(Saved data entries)
<<<<

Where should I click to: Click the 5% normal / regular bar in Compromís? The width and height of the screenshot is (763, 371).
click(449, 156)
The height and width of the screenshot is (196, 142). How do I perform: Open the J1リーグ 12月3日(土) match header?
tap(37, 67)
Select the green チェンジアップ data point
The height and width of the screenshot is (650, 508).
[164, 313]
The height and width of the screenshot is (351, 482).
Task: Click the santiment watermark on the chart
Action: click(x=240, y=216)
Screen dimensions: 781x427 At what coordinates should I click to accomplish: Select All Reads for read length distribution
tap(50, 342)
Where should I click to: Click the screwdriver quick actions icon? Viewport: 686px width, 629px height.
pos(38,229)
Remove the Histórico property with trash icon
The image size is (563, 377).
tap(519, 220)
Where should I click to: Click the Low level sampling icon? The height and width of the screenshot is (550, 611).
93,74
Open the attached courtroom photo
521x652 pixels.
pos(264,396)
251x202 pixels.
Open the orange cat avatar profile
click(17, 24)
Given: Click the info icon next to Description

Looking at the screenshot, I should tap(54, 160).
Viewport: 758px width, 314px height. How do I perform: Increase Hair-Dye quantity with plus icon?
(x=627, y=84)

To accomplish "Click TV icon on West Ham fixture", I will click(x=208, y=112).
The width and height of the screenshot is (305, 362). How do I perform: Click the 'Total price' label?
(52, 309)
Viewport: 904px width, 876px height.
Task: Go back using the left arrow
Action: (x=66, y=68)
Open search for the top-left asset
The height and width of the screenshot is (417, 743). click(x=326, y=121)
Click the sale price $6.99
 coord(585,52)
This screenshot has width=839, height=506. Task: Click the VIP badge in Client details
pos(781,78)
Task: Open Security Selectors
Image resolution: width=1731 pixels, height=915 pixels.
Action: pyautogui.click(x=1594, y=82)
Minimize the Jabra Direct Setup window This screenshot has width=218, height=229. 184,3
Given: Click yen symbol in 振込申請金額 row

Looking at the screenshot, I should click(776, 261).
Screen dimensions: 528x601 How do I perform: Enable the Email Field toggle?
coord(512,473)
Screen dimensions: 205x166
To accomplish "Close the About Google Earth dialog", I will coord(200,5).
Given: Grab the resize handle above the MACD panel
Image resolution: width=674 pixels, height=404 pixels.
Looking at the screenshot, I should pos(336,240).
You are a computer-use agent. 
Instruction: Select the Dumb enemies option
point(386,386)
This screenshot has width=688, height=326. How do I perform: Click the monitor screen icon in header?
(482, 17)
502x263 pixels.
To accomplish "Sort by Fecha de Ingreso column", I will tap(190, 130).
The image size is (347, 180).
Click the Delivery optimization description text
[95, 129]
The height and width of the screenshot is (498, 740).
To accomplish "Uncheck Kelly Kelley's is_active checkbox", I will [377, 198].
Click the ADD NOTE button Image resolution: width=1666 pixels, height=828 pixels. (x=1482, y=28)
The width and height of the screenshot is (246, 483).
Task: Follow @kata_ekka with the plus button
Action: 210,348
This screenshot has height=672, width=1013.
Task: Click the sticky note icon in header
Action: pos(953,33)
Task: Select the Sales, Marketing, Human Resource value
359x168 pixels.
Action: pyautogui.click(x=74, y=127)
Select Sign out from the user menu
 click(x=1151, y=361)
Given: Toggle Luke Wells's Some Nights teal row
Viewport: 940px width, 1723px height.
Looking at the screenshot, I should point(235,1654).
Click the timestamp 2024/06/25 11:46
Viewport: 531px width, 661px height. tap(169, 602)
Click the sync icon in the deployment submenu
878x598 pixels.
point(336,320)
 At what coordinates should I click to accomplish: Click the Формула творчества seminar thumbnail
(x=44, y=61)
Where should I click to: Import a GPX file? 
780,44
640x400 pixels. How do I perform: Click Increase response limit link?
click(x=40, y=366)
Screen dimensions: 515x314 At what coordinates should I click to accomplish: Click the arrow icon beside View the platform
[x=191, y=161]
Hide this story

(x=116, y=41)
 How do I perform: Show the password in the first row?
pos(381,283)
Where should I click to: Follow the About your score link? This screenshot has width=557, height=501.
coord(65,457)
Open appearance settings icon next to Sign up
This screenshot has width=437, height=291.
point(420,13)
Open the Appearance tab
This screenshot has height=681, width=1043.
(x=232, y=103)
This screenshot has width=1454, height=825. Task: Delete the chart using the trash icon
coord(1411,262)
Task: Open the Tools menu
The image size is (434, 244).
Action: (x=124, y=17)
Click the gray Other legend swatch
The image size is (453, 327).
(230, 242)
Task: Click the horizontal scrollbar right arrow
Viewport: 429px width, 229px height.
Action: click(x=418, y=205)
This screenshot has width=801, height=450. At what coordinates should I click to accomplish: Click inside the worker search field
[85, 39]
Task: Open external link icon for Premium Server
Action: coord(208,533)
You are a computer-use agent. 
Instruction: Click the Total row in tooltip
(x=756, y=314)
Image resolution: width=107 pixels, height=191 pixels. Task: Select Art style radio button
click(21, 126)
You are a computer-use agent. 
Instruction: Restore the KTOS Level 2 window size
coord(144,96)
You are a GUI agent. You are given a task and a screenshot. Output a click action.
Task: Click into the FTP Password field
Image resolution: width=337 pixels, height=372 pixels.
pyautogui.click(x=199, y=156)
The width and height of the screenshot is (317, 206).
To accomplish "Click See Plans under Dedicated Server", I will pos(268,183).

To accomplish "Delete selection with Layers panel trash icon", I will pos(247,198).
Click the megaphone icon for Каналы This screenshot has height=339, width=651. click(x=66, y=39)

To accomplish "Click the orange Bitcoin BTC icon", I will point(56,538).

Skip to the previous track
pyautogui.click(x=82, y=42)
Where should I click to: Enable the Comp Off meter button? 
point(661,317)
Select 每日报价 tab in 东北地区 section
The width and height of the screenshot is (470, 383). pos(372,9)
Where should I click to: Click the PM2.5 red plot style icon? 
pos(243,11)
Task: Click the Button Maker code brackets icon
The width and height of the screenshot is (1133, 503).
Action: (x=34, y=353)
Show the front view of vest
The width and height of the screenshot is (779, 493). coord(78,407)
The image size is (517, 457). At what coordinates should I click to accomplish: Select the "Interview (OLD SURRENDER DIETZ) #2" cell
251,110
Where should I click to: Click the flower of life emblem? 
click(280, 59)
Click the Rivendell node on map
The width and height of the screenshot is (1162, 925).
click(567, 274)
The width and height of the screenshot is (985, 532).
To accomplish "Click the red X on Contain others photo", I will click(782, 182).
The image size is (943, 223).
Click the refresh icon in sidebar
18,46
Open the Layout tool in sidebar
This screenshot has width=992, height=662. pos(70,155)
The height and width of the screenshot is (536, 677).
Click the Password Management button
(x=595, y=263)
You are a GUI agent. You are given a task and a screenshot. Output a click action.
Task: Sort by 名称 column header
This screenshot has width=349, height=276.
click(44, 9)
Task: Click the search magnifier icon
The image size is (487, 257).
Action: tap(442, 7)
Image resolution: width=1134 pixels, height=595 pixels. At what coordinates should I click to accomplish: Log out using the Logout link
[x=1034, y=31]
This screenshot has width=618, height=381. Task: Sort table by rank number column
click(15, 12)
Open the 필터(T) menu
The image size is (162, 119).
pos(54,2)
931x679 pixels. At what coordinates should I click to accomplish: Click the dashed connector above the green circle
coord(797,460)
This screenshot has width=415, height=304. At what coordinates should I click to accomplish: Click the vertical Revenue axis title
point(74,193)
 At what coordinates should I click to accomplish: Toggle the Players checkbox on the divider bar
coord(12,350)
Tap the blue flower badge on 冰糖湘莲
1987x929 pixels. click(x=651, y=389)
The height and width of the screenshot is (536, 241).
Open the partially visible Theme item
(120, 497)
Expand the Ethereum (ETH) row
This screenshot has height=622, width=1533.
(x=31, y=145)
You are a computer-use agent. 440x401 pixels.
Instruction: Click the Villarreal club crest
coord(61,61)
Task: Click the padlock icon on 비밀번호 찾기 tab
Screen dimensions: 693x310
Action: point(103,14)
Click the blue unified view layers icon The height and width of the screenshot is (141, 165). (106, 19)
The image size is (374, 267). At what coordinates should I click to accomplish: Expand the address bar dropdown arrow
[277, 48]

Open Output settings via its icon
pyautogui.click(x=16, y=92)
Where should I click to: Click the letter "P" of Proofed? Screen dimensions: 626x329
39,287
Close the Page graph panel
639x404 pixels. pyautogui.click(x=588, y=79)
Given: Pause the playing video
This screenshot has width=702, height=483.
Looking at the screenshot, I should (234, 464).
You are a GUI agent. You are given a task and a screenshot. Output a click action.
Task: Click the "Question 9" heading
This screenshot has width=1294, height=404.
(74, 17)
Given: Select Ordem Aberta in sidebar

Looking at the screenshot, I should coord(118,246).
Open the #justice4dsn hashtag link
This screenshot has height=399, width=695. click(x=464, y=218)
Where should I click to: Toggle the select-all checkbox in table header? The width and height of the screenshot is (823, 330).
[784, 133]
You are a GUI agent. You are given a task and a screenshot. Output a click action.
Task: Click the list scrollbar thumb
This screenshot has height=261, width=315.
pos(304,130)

>>>>

* [Work required]:
From the entries above, select each line containing the string "photo".

* [Result of this exercise]:
Open the attached courtroom photo
To accomplish "Click the red X on Contain others photo", I will click(782, 182).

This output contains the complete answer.